Evolution can essentially tailor venom to an animal’s needs via natural selection, Fry said.
There are some desert snakes, for example, that have different venom despite being the same species, just due to where they live, he said: On the desert floor, where the snakes hunt mostly mice, the venom acts mostly on the circulatory system, because it’s not difficult for a snake to track a dying mouse a short distance on flat ground. In nearby rocky mountains, where the snakes hunt mostly lizards, the venom is a potent neurotoxin, because if the prey isn’t immediately immobilized, it can easily scamper into a crevice and disappear for good.
A few mammals do have venom. Vampire bats, which have a toxic saliva that prevents blood clots, use their chemical weapon to feed from wounds more effectively. Venomous shrews and shrew-like solenodons (small, burrowing mammals) can outpunch their weight class by using their venom to subdue larger prey than they could otherwise kill.
Shrews also sometimes use their venom to paralyze prey (typically insects and other invertebrates) for storage and later snacking. Meanwhile, platypuses, which don’t have a venomous bite but do have a venomous spur on their hind legs, mostly use their venom in fights with other platypuses over mates or territory, Jenner said.
Humans, of course, have invented tools, weapons and social structures that do most of these jobs without the need for venomous fangs. And venom is costly, too, Fry said. Building and folding all those proteins takes energy.
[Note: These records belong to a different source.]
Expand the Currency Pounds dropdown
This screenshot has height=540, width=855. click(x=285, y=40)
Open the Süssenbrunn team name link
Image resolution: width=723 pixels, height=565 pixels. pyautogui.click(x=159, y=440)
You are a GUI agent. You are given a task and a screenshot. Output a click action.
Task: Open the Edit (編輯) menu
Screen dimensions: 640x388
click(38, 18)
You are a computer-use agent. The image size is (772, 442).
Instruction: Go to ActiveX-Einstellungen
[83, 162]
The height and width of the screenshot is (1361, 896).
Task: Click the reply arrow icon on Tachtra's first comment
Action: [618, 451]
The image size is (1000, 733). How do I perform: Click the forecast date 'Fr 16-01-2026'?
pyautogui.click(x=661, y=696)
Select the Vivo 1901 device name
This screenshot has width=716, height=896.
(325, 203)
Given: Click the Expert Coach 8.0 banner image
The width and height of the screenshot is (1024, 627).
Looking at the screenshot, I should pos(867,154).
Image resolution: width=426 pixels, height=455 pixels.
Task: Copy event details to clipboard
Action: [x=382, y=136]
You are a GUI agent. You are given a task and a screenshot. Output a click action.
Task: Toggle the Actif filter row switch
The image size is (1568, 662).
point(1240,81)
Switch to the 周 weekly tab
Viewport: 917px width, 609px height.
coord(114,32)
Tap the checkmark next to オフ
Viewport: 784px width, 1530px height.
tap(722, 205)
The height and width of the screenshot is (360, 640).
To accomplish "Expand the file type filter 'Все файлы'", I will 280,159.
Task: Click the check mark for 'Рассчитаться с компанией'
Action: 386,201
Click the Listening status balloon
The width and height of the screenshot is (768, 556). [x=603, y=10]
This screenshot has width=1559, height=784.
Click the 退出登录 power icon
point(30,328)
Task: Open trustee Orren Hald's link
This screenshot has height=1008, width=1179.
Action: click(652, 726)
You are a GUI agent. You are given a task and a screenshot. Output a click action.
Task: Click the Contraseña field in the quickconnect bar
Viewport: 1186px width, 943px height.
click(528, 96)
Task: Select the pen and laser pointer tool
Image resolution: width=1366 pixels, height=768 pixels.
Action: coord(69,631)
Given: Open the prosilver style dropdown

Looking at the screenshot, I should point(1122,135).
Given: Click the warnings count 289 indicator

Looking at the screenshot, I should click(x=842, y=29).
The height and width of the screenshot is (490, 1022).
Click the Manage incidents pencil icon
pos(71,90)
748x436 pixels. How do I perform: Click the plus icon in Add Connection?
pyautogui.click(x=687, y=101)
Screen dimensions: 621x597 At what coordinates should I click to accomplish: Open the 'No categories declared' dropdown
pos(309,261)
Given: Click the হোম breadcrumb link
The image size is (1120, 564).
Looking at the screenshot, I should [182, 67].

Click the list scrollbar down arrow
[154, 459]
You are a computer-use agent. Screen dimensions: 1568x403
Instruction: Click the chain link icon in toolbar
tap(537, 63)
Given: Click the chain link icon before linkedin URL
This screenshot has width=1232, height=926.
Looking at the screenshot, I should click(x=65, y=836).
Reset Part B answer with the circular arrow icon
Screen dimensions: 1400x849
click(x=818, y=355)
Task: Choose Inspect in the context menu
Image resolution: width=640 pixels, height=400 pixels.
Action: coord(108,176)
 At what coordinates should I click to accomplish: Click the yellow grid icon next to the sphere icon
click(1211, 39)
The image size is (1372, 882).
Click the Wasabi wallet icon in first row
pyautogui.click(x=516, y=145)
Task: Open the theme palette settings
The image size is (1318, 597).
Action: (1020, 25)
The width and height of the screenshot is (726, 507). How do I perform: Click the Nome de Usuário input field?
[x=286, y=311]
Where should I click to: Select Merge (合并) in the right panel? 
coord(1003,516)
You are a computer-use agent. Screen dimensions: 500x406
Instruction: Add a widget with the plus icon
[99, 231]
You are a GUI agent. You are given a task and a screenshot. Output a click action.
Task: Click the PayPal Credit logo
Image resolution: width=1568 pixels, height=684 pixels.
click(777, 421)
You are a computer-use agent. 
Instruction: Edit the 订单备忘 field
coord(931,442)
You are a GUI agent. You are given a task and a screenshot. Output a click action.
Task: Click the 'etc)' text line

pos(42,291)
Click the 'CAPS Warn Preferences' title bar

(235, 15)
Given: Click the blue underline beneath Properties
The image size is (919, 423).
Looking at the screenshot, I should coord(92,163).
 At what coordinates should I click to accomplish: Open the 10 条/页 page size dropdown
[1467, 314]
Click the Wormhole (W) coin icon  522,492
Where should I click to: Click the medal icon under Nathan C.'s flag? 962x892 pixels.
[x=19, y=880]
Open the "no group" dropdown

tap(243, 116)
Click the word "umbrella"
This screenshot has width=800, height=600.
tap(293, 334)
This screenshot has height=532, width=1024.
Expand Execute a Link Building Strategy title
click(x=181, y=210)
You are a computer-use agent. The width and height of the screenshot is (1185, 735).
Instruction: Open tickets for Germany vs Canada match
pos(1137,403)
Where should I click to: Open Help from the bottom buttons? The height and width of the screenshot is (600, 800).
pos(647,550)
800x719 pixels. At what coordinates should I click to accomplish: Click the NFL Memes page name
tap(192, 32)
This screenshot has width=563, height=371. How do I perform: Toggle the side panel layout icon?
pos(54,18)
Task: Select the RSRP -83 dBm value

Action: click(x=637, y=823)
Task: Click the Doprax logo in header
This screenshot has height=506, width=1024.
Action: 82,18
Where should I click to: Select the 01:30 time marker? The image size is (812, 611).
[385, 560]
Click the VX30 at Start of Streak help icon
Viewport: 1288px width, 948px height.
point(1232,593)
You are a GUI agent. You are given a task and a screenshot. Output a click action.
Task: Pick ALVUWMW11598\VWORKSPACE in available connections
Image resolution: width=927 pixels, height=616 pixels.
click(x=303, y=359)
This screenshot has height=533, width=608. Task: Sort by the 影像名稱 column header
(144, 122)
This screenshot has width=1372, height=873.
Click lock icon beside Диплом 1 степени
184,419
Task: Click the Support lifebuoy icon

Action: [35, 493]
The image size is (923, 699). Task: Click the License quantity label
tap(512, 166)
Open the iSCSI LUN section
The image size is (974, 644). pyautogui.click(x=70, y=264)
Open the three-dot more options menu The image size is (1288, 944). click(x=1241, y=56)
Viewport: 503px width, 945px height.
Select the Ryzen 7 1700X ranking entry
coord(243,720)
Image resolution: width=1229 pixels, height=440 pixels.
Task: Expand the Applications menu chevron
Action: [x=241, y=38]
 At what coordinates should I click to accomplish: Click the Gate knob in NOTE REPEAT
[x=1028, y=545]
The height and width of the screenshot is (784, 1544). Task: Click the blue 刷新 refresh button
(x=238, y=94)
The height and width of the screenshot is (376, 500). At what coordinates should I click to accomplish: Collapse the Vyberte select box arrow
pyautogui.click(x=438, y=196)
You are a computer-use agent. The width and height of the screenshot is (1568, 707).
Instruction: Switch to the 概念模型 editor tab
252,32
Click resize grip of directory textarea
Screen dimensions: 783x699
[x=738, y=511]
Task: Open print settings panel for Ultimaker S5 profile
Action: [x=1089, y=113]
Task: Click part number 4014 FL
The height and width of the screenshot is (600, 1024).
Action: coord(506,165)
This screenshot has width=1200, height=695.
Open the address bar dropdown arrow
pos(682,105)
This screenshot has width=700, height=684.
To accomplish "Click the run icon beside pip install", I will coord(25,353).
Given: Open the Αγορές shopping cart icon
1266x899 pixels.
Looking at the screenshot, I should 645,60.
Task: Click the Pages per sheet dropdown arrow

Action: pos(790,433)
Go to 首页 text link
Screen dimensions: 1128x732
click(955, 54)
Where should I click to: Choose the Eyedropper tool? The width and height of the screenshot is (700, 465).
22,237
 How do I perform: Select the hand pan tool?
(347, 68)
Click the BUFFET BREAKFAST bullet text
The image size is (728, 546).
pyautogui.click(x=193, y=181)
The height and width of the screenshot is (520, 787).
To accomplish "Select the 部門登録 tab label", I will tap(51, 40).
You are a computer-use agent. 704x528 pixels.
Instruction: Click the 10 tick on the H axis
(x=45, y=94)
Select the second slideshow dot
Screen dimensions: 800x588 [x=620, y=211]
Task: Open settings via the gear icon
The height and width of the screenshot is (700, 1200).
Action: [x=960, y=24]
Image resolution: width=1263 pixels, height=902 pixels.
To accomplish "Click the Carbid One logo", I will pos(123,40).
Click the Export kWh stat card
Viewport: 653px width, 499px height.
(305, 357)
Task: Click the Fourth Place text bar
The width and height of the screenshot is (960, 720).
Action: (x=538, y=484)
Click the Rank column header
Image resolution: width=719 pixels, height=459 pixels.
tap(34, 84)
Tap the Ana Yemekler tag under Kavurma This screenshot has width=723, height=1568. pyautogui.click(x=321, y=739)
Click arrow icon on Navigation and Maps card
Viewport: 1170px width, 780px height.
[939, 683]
For that reason, venom is easily lost when it isn’t used.
There are species of sea snakes, Fry said, that have vestigial venom glands but are no longer venomous, because they switched from feeding on fish to feeding on fish eggs, which don’t require a toxic bite.
The new research may not raise many hopes for new superpowers for humans, but understanding the genetics behind the control of venom could be key for medicine, Fry added.
If a cobra’s brain were to start expressing the genes that its venom glands expressed, the snake would immediately die of self-toxicity. Learning how genes control expression in different tissues could be helpful for understanding diseases such as cancer, which causes illness and death in large part because tissues start growing out of control and secreting products in places in the body where they shouldn’t.
“The importance of this paper goes beyond just this field of study, because it provides a starting platform for all of those kinds of interesting questions,” Fry said.
The research was published online Monday (March 29) in the journal Proceedings of the National Academy of Sciences.